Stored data
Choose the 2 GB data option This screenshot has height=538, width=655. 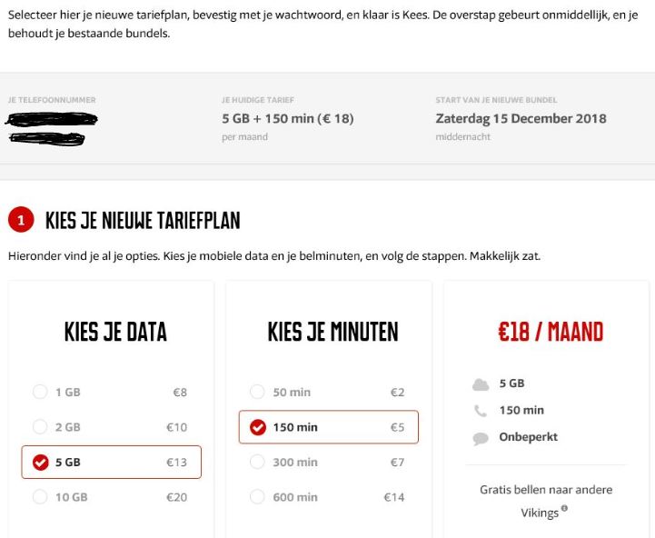pos(40,427)
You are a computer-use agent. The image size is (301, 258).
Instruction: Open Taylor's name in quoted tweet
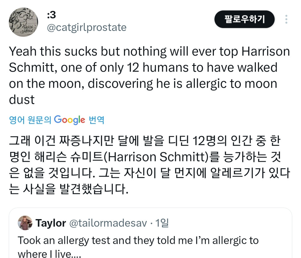[x=51, y=223]
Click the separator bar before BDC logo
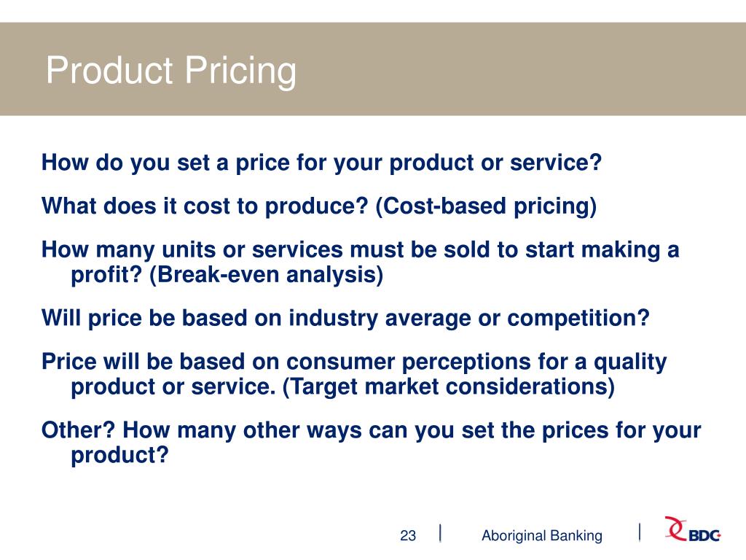Screen dimensions: 746x560 640,532
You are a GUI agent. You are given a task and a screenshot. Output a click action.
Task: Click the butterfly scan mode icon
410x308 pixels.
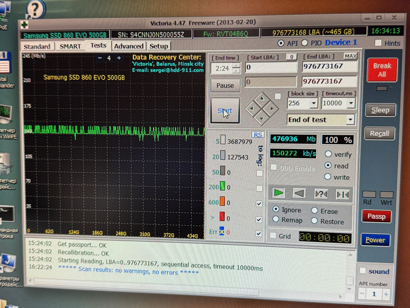click(342, 195)
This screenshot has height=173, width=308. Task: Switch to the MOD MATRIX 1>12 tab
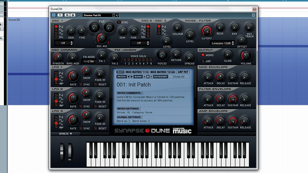point(137,72)
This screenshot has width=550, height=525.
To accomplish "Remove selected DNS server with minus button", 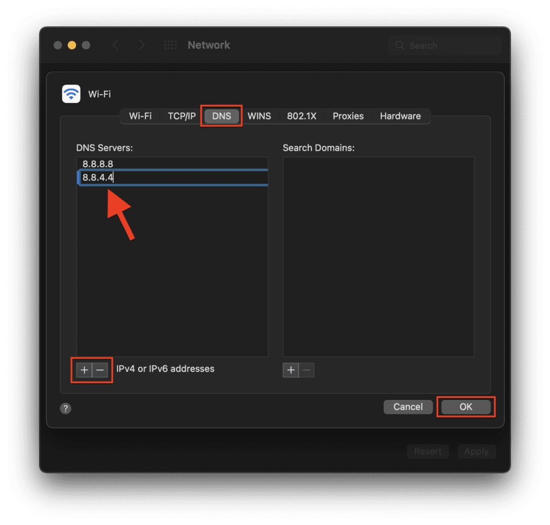I will click(x=100, y=370).
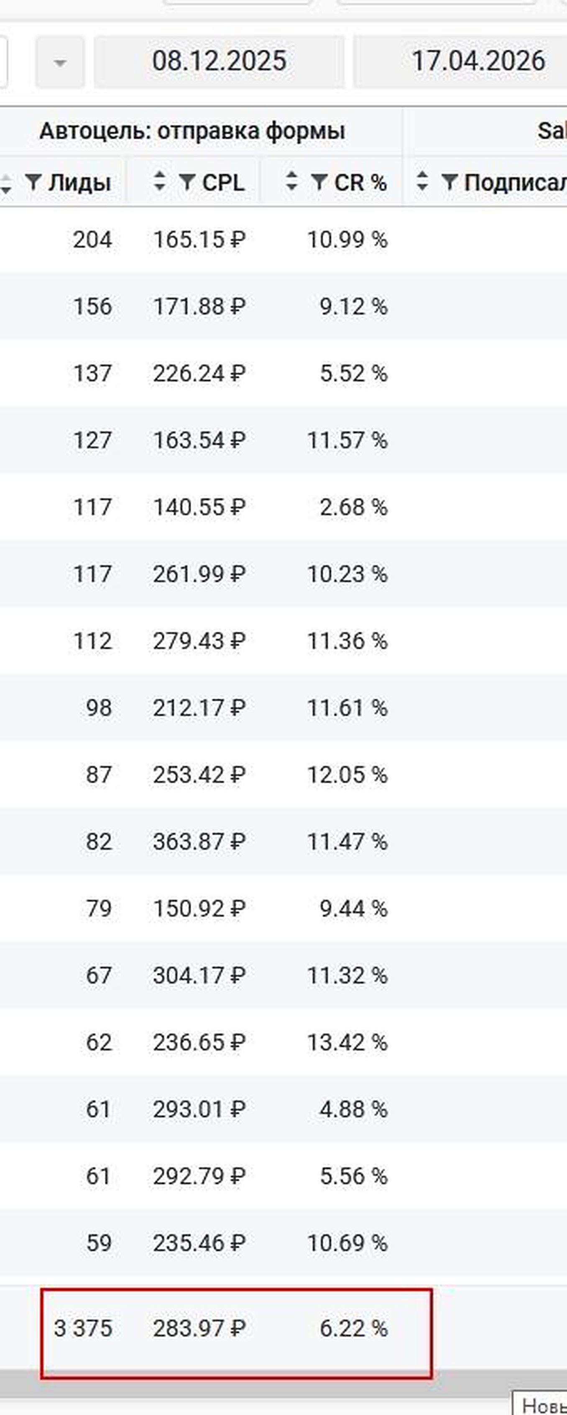
Task: Click the total leads value 3 375
Action: [83, 1328]
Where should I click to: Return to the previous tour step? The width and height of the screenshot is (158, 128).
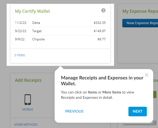[x=74, y=111]
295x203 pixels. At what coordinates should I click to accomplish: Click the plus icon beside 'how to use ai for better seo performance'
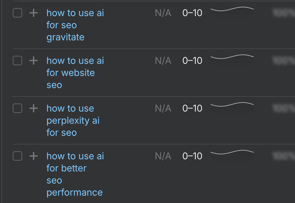click(33, 156)
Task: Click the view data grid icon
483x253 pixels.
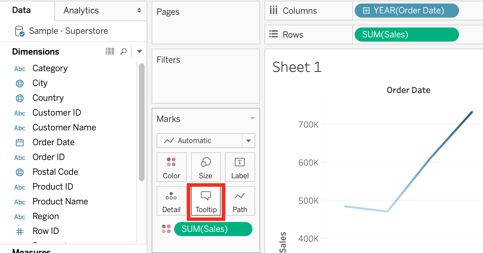Action: tap(110, 51)
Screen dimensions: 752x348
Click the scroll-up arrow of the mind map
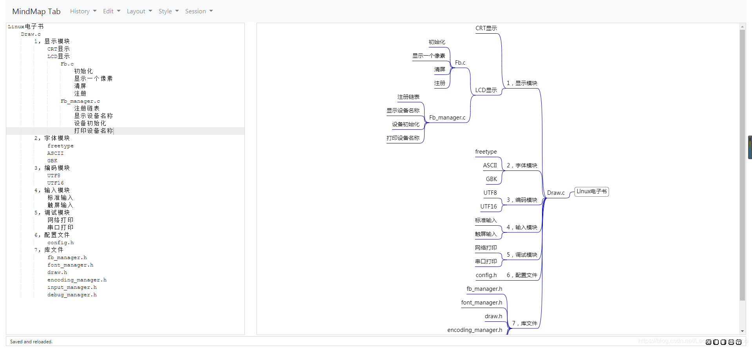tap(742, 27)
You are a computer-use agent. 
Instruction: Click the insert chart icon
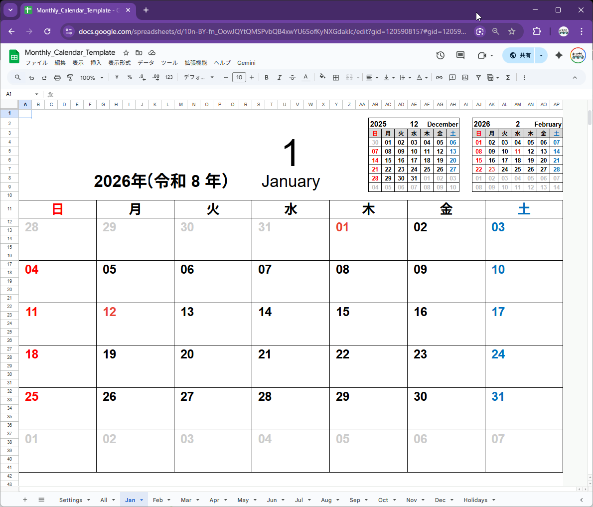(465, 77)
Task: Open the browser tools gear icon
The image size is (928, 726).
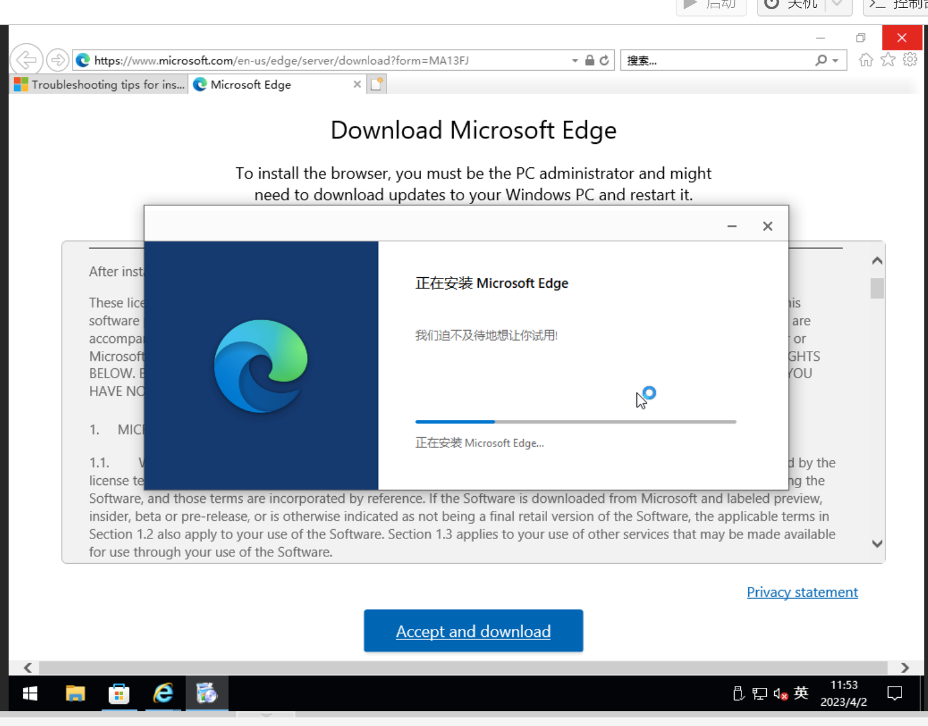Action: click(x=910, y=60)
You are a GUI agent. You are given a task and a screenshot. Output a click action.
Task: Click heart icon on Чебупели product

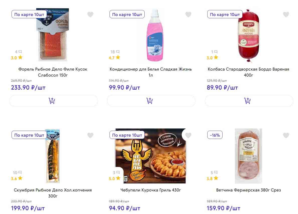188,135
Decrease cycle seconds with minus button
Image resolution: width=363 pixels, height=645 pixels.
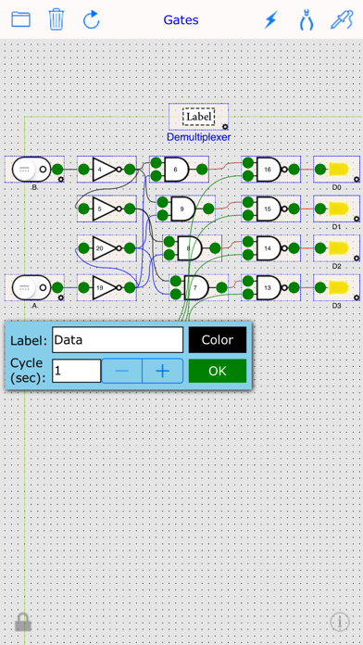[122, 371]
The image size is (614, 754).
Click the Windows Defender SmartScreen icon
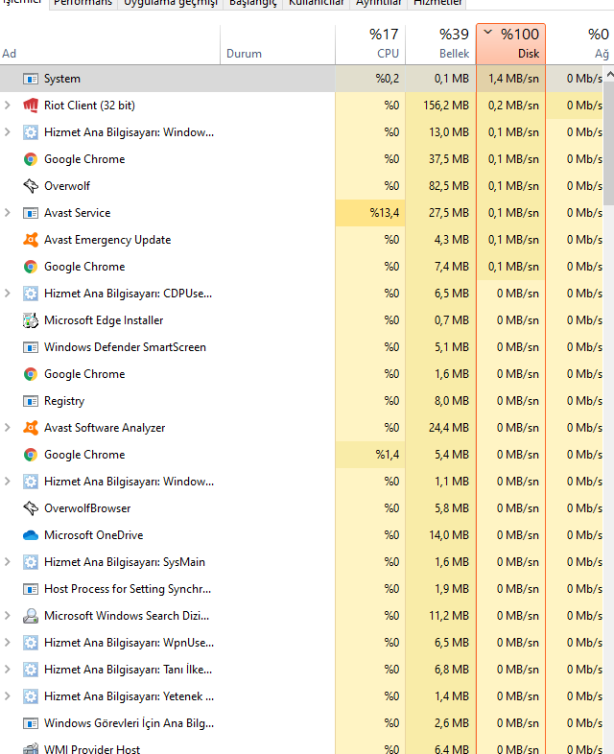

_EXERCISE PROMPT_
Repeat word for word the lines starting at the one with "Decrease cycle seconds with minus button" and ending at the final line of the records above, both included; no pictures.

_RESULT_
Decrease cycle seconds with minus button
Image resolution: width=363 pixels, height=645 pixels.
[122, 371]
The image size is (614, 754).
Click the Windows Defender SmartScreen icon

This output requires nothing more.